What this task involves: Reproduce the data word for word, from its first line through the line containing "click(x=356, y=128)".

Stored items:
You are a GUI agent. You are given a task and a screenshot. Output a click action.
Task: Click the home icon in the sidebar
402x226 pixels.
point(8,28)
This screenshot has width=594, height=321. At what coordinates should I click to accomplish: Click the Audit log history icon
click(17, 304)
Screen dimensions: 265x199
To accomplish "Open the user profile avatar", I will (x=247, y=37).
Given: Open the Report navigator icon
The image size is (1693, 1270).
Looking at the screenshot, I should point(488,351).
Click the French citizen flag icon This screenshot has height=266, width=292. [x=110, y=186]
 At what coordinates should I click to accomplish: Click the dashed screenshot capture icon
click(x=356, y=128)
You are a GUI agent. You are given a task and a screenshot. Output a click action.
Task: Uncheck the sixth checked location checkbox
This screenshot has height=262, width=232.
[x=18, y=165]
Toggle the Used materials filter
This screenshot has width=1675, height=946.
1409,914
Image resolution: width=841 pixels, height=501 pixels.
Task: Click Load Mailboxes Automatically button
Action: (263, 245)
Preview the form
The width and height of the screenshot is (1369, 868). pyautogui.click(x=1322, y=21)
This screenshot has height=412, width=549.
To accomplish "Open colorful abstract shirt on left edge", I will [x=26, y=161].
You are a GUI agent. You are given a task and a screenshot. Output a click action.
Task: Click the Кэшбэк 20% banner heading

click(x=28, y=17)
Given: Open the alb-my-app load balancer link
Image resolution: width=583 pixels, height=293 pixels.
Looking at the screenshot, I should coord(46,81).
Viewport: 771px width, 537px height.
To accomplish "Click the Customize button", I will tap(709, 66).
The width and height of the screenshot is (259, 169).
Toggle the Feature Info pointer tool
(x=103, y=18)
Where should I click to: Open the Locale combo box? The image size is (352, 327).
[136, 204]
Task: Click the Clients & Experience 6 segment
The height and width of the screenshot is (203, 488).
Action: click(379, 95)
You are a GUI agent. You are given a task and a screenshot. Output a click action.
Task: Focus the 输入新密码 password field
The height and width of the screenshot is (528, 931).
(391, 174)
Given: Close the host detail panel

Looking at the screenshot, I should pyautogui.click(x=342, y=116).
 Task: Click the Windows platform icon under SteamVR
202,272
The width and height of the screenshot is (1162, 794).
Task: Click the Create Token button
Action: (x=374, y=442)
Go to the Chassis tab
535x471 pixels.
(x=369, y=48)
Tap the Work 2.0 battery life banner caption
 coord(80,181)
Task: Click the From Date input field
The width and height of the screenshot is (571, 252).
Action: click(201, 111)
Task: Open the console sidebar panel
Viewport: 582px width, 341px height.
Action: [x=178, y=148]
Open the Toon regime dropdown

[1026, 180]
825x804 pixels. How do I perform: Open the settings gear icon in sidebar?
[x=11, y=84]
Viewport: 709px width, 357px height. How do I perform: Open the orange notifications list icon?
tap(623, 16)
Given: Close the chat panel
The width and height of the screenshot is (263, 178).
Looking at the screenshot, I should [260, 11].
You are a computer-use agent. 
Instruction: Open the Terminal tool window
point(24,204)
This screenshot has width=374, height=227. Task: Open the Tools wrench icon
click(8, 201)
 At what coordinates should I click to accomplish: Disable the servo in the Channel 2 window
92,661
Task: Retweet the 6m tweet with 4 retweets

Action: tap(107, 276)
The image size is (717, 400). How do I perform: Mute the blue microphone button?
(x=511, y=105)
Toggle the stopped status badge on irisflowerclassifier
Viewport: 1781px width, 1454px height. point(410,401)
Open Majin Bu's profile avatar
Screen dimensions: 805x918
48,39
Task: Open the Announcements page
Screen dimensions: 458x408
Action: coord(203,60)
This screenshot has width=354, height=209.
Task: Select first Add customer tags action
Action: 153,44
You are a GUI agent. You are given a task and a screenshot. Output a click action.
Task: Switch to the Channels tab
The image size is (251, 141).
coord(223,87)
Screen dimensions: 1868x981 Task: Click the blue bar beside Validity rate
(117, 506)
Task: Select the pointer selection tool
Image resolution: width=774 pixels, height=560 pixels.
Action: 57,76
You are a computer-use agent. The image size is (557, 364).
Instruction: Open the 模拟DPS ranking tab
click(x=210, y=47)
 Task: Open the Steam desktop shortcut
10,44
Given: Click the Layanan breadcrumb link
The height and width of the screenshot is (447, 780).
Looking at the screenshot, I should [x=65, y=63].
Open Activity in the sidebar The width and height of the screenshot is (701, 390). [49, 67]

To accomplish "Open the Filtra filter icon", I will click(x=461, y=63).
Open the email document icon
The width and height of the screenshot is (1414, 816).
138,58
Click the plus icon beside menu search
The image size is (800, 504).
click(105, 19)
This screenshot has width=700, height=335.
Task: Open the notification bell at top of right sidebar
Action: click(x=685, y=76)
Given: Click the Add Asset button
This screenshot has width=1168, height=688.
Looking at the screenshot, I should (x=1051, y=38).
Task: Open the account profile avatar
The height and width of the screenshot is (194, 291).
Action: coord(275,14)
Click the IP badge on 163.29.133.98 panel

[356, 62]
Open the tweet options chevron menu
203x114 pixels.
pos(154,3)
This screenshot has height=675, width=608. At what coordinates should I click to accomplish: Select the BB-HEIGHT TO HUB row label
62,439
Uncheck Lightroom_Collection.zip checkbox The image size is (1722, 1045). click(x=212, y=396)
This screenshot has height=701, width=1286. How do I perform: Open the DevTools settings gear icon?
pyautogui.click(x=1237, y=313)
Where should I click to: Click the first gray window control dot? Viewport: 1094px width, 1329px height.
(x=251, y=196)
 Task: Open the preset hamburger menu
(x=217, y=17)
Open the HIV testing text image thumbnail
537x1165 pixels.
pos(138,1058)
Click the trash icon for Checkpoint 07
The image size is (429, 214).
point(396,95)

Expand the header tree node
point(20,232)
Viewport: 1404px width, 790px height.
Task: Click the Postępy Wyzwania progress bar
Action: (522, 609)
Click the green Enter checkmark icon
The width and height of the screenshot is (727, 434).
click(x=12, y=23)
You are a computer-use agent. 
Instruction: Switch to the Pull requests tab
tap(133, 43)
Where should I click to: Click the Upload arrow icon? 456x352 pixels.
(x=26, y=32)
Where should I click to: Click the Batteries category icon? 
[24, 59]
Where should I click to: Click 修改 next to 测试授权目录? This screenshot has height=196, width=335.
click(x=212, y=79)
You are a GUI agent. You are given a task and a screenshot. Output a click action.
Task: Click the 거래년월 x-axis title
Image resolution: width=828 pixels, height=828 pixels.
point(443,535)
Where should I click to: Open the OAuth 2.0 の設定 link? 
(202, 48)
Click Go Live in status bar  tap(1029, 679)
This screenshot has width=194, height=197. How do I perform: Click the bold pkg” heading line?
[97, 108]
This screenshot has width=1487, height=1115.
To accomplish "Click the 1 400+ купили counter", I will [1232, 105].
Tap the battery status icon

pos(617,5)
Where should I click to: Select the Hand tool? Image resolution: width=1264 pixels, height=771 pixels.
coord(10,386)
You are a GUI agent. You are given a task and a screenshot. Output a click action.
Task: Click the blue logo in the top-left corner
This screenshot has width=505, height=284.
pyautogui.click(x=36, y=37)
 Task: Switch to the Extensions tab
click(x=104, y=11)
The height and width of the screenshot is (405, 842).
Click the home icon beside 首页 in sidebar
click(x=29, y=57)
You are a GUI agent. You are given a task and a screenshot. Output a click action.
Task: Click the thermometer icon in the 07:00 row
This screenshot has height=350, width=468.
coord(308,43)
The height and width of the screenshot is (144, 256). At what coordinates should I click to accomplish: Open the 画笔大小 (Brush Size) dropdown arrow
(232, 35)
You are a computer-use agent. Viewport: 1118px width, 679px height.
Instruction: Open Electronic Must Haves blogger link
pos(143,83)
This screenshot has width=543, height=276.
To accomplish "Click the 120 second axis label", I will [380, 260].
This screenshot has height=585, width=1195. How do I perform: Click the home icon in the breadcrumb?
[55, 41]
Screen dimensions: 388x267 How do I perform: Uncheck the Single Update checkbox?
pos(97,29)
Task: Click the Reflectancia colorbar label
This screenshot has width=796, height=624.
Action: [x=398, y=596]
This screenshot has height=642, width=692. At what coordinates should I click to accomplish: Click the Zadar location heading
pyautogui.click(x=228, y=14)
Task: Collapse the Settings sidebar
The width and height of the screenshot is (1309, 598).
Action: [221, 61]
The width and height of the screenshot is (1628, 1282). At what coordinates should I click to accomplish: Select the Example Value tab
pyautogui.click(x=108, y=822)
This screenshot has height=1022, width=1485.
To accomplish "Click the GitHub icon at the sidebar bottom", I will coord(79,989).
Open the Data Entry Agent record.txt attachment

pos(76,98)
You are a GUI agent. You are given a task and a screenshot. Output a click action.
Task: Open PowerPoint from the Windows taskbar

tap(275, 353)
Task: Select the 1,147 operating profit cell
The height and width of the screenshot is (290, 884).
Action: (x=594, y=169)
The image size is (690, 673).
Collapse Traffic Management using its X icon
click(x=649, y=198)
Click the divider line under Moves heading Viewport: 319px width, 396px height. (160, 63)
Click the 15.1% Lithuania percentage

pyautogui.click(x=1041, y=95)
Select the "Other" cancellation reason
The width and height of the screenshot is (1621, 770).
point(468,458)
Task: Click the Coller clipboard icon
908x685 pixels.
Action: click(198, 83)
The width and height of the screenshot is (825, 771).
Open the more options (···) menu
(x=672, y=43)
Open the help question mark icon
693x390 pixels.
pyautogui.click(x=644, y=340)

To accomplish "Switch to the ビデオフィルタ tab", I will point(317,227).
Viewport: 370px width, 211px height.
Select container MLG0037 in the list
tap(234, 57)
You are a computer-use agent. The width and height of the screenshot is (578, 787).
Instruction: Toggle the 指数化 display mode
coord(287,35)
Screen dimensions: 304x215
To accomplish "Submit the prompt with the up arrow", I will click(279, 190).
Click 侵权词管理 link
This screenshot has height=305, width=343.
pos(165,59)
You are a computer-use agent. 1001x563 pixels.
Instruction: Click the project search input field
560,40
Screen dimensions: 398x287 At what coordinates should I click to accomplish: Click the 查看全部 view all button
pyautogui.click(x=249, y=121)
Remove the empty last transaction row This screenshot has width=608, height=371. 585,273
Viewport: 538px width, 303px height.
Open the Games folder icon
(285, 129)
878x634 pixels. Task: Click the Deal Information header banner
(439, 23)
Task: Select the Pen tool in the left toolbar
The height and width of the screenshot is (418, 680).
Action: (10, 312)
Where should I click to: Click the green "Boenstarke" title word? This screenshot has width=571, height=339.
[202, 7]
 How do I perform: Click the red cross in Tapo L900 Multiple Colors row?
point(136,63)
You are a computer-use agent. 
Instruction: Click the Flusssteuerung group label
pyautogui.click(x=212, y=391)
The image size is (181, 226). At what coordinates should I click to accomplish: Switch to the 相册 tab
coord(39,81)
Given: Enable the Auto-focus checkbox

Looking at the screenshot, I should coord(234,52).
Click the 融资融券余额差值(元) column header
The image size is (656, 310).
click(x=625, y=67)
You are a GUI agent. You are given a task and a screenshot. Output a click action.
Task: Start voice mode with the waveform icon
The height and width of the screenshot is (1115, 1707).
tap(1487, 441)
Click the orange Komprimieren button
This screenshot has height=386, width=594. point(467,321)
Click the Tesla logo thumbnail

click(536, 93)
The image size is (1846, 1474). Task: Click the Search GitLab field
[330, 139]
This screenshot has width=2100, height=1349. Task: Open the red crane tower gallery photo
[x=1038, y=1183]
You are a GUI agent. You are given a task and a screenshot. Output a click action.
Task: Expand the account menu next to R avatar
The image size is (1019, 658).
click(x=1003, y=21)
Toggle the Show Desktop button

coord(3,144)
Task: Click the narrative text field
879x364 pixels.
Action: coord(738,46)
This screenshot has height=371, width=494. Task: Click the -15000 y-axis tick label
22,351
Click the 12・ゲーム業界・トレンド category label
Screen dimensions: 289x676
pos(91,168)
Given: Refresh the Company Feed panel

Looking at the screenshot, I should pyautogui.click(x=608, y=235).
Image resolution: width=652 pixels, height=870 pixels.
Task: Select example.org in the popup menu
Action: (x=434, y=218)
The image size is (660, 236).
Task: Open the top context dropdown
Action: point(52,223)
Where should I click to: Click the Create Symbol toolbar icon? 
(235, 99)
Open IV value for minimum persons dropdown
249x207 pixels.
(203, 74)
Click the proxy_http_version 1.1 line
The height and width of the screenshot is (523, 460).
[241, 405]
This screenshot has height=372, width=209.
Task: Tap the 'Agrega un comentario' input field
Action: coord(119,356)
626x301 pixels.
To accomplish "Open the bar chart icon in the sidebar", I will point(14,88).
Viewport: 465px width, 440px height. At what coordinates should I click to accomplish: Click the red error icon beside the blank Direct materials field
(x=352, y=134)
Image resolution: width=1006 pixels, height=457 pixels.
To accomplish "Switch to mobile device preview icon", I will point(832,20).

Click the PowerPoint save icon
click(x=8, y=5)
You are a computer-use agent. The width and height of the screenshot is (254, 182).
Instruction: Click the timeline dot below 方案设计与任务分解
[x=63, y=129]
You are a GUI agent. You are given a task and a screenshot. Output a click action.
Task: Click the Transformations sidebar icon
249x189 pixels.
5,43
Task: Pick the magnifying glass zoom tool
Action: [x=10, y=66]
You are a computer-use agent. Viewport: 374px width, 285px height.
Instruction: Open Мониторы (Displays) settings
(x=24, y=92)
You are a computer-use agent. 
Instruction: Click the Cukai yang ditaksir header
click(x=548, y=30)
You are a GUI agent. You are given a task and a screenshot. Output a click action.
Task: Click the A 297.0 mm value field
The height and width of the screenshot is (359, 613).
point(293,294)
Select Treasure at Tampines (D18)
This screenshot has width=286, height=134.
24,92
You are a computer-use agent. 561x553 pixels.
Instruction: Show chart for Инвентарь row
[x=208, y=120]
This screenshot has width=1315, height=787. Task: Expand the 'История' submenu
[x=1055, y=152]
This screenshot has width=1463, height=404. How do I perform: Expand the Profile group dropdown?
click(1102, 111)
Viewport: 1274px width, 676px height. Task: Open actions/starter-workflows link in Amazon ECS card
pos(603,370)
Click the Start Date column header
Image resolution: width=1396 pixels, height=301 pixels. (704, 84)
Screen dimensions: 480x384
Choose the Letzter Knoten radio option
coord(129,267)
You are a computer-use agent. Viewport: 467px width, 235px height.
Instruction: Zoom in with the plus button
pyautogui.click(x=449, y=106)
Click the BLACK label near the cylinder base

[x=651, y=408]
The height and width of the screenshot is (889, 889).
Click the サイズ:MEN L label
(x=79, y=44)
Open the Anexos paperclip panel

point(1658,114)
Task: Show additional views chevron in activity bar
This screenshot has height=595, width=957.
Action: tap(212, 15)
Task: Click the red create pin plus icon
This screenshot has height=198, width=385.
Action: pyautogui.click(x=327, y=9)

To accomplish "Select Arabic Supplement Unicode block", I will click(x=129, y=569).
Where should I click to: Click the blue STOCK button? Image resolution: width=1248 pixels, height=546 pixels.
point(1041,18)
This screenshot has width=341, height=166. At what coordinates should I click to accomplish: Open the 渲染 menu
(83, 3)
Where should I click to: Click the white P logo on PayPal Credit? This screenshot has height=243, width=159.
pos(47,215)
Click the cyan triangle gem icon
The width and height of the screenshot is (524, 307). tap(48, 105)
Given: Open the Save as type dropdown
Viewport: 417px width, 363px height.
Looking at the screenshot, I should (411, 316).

Task result:
You are a GUI agent. You are given a task and a screenshot. Output a click action.
Task: Click the home icon in the sidebar
402x226 pixels.
point(8,28)
This screenshot has width=594, height=321. At what coordinates should I click to accomplish: Click the Audit log history icon
click(17, 304)
Screen dimensions: 265x199
To accomplish "Open the user profile avatar", I will (x=247, y=37).
Given: Open the Report navigator icon
The image size is (1693, 1270).
Looking at the screenshot, I should point(488,351).
Click the French citizen flag icon This screenshot has height=266, width=292. [x=110, y=186]
 At what coordinates should I click to accomplish: Click the dashed screenshot capture icon
click(x=356, y=128)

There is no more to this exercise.